Day 43 - Feeling Inspired - Living in Harmony

Many of us live with a gnawing feeling that hovers just below our consciousness. Periodically it surfaces and we feel its presence.

Every day is just like the previous one and I am not inspired. Life, and particularly my Yiddishkeit, feels hollow. In fact, what makes it worse is that I am most aware of this feeling when I am involved with the very things that should inspire me, like davening and learning. I do what I have to because I know it’s right, but the inspiration I expect to feel is just not there. Something is very wrong.

What you are experiencing is nothing new.

In fact, this feeling is so commonplace and has been around so long, that it spawned a movement that revitalized Yiddishkeit, the movement of Chassidus. Chassidus is not about a mode of dress, a relationship with a Rebbe, or even ahavas Yisrael.
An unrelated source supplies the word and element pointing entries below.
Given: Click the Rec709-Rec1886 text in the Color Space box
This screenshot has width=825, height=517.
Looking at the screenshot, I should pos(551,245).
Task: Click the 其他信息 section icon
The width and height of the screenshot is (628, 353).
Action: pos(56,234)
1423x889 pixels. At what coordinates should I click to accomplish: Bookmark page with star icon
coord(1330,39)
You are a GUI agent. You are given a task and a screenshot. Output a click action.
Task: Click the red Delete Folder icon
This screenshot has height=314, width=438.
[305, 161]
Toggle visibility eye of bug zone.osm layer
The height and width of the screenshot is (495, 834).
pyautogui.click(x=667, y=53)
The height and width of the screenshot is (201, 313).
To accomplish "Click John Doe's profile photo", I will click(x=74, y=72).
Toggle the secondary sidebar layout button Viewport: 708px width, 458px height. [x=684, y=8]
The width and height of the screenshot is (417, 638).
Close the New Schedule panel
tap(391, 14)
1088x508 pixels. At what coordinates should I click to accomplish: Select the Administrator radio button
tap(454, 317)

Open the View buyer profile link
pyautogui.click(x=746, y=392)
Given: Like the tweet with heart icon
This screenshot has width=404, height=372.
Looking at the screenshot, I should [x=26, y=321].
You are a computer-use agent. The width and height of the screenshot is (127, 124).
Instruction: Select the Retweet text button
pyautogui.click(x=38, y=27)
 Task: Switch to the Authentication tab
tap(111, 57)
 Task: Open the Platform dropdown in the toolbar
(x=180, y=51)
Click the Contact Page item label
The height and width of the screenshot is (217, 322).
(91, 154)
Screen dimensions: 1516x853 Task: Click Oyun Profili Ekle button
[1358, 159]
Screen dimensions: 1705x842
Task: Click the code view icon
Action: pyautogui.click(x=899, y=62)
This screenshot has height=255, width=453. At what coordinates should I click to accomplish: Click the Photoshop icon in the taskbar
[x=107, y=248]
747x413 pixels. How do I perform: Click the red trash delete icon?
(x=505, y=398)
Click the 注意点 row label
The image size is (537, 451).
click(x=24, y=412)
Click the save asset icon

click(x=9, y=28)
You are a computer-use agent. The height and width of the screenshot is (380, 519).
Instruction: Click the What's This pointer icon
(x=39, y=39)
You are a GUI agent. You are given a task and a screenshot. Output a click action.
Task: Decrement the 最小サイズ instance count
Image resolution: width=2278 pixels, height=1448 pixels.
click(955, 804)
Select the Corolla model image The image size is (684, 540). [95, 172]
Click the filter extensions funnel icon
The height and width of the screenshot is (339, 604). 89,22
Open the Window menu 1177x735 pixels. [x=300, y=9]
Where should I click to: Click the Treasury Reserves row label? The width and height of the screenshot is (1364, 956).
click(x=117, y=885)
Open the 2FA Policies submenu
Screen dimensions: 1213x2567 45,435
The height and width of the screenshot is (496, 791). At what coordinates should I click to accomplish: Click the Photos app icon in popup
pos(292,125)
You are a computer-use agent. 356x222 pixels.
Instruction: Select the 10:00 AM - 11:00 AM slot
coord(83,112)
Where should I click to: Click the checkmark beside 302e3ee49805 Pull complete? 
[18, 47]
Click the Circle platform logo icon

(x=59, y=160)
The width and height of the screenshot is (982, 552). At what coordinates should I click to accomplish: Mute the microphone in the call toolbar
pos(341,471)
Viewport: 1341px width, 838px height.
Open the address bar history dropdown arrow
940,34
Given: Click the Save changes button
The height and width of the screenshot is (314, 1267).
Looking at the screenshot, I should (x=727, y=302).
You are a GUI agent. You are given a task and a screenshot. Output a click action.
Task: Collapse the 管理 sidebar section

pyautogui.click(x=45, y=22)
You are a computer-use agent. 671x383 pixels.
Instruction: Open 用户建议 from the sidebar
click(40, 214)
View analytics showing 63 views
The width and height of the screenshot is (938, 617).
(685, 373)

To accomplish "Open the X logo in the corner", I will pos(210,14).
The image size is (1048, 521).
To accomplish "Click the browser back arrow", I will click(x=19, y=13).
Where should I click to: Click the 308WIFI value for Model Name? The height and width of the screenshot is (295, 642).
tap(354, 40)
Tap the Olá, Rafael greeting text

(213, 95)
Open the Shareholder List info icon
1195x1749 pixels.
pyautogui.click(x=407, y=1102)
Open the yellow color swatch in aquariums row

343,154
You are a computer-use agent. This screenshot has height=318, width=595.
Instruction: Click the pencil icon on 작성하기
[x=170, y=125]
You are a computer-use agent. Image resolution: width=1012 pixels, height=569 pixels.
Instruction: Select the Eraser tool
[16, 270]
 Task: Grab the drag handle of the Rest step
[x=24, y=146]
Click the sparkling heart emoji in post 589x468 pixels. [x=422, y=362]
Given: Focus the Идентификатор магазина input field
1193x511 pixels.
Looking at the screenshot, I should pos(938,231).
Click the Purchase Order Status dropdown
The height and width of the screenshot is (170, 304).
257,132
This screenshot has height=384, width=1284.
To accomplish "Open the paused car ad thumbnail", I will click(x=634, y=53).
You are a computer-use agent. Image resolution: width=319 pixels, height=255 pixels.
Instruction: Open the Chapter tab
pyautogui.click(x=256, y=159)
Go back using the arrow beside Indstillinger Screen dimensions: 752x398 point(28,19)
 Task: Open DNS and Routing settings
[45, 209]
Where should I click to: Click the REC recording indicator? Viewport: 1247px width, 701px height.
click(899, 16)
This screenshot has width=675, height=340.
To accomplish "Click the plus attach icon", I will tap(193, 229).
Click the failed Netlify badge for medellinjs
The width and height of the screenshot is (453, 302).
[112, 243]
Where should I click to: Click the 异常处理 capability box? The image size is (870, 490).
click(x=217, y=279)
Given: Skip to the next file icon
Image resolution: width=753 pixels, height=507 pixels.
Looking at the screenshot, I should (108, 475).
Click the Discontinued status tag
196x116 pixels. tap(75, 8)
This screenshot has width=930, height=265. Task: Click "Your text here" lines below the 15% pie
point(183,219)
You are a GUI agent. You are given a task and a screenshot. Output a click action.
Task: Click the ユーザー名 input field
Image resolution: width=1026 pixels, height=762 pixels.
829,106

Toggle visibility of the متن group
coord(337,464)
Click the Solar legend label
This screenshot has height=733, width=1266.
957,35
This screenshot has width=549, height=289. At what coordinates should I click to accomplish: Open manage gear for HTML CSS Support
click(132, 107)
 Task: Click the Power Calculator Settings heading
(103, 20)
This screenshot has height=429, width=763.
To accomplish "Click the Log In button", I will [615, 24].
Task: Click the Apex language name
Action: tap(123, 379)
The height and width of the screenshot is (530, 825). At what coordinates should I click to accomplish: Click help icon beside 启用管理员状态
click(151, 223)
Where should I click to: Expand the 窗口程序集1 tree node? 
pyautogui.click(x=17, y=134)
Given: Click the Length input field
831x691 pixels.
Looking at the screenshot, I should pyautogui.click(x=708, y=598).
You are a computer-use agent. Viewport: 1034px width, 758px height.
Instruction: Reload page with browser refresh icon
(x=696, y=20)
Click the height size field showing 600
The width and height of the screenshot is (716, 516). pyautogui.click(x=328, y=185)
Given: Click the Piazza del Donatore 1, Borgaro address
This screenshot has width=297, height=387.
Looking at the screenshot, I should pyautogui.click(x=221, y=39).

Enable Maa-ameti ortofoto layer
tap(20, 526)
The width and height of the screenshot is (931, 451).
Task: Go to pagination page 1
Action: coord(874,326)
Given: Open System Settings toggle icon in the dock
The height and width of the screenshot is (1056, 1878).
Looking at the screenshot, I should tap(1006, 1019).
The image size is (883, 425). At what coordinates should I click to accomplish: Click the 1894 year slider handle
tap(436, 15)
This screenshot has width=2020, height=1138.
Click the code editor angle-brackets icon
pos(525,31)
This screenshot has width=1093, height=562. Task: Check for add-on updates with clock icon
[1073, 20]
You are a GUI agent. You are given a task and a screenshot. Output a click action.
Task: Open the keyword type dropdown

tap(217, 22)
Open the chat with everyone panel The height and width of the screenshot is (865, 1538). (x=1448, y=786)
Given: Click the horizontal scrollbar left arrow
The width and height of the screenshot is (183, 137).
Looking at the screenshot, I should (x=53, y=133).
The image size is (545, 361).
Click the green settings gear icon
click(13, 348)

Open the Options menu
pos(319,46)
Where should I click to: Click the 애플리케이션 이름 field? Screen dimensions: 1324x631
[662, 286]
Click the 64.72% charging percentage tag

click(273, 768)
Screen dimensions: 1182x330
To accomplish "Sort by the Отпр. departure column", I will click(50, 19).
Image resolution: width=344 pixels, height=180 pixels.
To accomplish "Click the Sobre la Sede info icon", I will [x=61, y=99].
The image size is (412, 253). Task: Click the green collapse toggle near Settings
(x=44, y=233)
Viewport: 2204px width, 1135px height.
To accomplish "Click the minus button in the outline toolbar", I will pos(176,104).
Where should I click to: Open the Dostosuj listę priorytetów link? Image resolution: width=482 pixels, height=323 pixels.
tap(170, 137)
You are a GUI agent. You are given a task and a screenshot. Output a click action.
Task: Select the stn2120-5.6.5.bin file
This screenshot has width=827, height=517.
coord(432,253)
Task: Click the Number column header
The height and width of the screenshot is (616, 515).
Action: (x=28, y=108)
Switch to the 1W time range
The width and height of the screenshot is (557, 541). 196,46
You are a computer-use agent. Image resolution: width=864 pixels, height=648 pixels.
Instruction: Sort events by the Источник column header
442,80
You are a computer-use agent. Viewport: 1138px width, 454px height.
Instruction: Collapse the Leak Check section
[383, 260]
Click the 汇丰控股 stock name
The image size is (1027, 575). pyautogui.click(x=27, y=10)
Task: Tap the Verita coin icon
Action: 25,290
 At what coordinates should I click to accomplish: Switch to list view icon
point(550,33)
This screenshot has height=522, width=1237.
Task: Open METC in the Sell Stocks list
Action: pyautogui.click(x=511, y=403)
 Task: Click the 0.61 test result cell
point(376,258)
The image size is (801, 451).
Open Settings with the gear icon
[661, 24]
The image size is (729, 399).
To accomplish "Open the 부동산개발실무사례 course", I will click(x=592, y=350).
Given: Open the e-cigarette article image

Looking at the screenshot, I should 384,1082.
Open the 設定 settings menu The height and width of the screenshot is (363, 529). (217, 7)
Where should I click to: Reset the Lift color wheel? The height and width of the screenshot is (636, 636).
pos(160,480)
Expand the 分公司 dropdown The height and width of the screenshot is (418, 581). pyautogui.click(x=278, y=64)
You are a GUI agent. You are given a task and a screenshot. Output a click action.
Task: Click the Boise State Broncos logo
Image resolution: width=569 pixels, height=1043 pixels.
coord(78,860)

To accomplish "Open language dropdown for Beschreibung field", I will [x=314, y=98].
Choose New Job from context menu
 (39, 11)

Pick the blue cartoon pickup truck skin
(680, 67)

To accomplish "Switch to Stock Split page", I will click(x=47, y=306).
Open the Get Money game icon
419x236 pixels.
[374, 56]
Rather, as the Piascezner Rebbe, Rav Klonymus Kalmin Shapiro, explains, at the core of Chassidus is the notion that everyone can feel d’veykus - a sense of attachment and intimacy with Hashem, and steps should be taken to facilitate this emotion. Chassidus has certainly taken on many external manifestations, but the central notion is this - that each person, on his own level, can be davuk, connected, to the Creator.

It is therefore not surprising that kedushah plays such a central role in Chassidus - because to feel closeness to Hashem, to feel attached and inspired, it is critical that one maintain kedushah.

The following is excerpted from the final chapter of Mesillas Yesharim (“Explaining the Meaning of Kedushah”), where Ramchal defines kedushah:

Even in the midst of performing those physical acts necessary to sustain his body, he never strays from the highest intimacy ... One who is kadosh, however, and clings constantly to Hashem ... - such a person is walking before Hashem in the Land of the Living even here in this world ... In summary, holiness consists in one clinging so closely to his God that in any deed he might perform, he does not depart or move from the Blessed One, until the physical objects of which he makes use become more elevated because of his having used them.

A line from the Mashgiach R’ Shlomo Wolbe provides further insight:

“Kedushah preserves the unity of the worlds, and tumah is the agitator that separates close ones.”

That is, ideally there should be complete harmony between one’s neshamah and his body. When that state exists, a person is in fact inspired by the soul within him. As described in Mesillas Yesharim, the truly kadosh person lives with that harmony and is constantly attached to Hashem. Tumah, however, is the troublemaker that interferes with this relationship.

If you wish to feel the intimacy and meaningfulness of being connected to Hashem, it is essential to maintain kedushah.